* _About this exercise_
Take the data below and extract the lines from the one with "At what coordinates should I click to accomplish: Tick" to the one with "The height and width of the screenshot is (560, 820).", inclusive, exactly as written.

=== Begin Enclosure ===

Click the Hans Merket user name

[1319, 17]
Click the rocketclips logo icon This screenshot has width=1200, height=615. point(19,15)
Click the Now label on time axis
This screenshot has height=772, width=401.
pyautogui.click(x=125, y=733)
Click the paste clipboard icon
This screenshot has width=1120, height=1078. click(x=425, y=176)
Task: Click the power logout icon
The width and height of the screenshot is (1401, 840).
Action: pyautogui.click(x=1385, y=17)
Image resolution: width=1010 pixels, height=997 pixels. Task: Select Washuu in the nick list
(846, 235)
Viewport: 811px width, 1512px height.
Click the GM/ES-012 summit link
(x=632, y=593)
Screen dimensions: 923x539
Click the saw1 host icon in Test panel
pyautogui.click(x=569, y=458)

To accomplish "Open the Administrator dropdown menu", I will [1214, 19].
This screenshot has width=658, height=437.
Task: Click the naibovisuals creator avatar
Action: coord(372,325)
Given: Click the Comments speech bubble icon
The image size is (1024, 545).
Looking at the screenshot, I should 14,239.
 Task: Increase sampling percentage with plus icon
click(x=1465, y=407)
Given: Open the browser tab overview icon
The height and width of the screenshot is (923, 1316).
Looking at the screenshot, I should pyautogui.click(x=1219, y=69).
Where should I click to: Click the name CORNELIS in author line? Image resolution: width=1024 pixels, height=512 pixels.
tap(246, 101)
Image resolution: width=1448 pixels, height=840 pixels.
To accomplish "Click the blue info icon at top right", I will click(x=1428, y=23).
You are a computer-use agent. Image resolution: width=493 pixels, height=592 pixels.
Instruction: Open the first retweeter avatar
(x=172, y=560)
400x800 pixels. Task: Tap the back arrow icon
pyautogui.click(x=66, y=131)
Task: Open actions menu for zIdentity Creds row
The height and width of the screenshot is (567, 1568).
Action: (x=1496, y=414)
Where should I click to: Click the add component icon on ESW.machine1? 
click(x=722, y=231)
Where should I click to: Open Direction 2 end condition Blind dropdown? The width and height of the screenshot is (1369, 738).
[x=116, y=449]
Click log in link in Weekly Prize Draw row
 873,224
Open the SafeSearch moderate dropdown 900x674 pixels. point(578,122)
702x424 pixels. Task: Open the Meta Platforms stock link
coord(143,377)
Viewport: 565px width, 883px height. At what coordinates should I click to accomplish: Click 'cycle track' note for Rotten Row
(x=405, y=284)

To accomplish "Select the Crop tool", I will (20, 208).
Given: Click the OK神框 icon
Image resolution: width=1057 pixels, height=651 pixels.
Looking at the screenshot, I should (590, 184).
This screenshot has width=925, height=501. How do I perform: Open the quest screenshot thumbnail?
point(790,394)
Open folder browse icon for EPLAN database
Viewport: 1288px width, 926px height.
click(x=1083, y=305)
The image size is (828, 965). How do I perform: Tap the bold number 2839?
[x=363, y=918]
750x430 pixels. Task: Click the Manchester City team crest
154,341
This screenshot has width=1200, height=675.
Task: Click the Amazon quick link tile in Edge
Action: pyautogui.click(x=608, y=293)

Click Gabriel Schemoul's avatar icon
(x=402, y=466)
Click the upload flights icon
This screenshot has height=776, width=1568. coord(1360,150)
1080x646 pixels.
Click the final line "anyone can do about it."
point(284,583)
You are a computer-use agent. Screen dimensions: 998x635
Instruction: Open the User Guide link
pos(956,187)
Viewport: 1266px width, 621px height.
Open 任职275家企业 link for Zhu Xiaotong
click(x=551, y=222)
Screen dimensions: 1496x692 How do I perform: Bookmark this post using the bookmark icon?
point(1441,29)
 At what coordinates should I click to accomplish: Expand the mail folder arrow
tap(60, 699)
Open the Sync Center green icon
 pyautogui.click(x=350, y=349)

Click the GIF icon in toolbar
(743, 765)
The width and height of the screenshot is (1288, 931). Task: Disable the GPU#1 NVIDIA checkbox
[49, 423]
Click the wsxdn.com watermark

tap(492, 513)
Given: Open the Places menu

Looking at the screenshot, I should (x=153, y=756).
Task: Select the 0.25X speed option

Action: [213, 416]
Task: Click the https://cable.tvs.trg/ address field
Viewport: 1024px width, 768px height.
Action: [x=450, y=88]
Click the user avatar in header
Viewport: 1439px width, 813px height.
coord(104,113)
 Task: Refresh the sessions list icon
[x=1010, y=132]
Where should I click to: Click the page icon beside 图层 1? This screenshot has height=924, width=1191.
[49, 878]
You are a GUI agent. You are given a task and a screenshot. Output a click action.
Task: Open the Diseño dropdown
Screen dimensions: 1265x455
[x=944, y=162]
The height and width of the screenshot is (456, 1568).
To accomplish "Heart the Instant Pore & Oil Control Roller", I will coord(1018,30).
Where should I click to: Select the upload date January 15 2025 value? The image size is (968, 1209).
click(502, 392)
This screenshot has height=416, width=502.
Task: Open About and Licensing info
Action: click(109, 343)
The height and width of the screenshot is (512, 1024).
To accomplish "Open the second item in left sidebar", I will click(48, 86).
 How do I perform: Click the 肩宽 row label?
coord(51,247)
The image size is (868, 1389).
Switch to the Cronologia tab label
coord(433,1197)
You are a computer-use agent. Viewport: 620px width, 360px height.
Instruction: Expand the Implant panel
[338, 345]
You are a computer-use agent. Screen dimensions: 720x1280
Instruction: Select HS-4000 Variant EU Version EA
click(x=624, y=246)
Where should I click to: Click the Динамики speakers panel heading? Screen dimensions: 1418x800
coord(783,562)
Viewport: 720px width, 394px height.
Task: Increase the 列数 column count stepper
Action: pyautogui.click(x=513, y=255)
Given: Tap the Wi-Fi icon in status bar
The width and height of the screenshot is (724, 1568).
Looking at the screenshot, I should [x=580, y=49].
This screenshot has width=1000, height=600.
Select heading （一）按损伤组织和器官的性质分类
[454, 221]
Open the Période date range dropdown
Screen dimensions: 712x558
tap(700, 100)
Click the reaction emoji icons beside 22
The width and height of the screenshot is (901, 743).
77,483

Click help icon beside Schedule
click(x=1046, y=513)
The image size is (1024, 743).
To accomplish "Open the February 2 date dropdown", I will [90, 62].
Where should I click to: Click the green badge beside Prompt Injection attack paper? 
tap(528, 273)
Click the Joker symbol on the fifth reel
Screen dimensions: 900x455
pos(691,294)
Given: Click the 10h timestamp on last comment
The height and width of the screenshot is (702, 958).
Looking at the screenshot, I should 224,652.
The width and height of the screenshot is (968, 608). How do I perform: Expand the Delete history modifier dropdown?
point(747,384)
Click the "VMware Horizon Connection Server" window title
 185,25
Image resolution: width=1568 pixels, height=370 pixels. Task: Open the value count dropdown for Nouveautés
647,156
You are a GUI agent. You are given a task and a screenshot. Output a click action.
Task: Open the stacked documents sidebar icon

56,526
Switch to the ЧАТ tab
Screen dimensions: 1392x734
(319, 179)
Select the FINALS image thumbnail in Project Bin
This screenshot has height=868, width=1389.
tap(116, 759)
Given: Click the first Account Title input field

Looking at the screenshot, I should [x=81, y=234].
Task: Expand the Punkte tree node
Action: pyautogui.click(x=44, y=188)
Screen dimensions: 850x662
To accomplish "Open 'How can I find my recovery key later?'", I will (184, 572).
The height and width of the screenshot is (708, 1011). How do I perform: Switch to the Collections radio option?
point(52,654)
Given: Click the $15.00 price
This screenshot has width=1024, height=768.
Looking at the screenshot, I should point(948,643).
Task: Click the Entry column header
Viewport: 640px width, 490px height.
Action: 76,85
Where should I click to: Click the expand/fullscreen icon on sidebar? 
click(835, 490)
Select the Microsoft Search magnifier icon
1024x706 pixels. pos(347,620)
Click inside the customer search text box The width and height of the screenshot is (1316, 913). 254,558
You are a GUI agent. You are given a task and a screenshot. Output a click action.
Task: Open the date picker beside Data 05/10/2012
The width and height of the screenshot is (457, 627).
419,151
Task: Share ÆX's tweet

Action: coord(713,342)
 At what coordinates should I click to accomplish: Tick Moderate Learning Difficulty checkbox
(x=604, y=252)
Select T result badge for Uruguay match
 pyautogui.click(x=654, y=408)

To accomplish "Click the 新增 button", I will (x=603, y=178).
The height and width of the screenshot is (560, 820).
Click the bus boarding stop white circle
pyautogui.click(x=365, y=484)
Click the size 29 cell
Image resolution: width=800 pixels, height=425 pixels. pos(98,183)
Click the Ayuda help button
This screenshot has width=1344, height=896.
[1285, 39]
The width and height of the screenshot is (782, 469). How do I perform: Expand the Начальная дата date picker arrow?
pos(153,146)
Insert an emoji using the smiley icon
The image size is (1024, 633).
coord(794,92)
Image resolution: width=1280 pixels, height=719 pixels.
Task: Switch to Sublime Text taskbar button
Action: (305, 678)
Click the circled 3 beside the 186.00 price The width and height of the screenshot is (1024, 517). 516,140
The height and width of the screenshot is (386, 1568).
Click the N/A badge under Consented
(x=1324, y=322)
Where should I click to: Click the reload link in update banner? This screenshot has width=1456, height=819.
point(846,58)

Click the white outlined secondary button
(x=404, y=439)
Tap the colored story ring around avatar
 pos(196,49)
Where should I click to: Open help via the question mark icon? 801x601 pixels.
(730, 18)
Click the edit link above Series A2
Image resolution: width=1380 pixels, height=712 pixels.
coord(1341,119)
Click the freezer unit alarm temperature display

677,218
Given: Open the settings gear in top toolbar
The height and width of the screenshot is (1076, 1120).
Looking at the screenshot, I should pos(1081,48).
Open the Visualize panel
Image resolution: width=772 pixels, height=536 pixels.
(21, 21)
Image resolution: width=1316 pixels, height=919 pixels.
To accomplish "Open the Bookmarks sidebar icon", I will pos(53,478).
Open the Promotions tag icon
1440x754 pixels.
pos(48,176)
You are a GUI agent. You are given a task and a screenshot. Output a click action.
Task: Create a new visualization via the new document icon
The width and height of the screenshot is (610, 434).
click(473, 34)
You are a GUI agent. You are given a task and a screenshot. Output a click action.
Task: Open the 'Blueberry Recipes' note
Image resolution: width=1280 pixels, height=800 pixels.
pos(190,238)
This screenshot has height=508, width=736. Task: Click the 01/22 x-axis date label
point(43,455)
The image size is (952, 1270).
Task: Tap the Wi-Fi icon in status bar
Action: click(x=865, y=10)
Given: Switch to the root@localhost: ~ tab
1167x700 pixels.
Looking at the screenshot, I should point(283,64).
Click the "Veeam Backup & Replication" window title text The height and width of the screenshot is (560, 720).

=== End Enclosure ===

* _Result below_
 At what coordinates should I click to accomplish: Tick Moderate Learning Difficulty checkbox
(x=604, y=252)
Select T result badge for Uruguay match
 pyautogui.click(x=654, y=408)

To accomplish "Click the 新增 button", I will (x=603, y=178).
The height and width of the screenshot is (560, 820).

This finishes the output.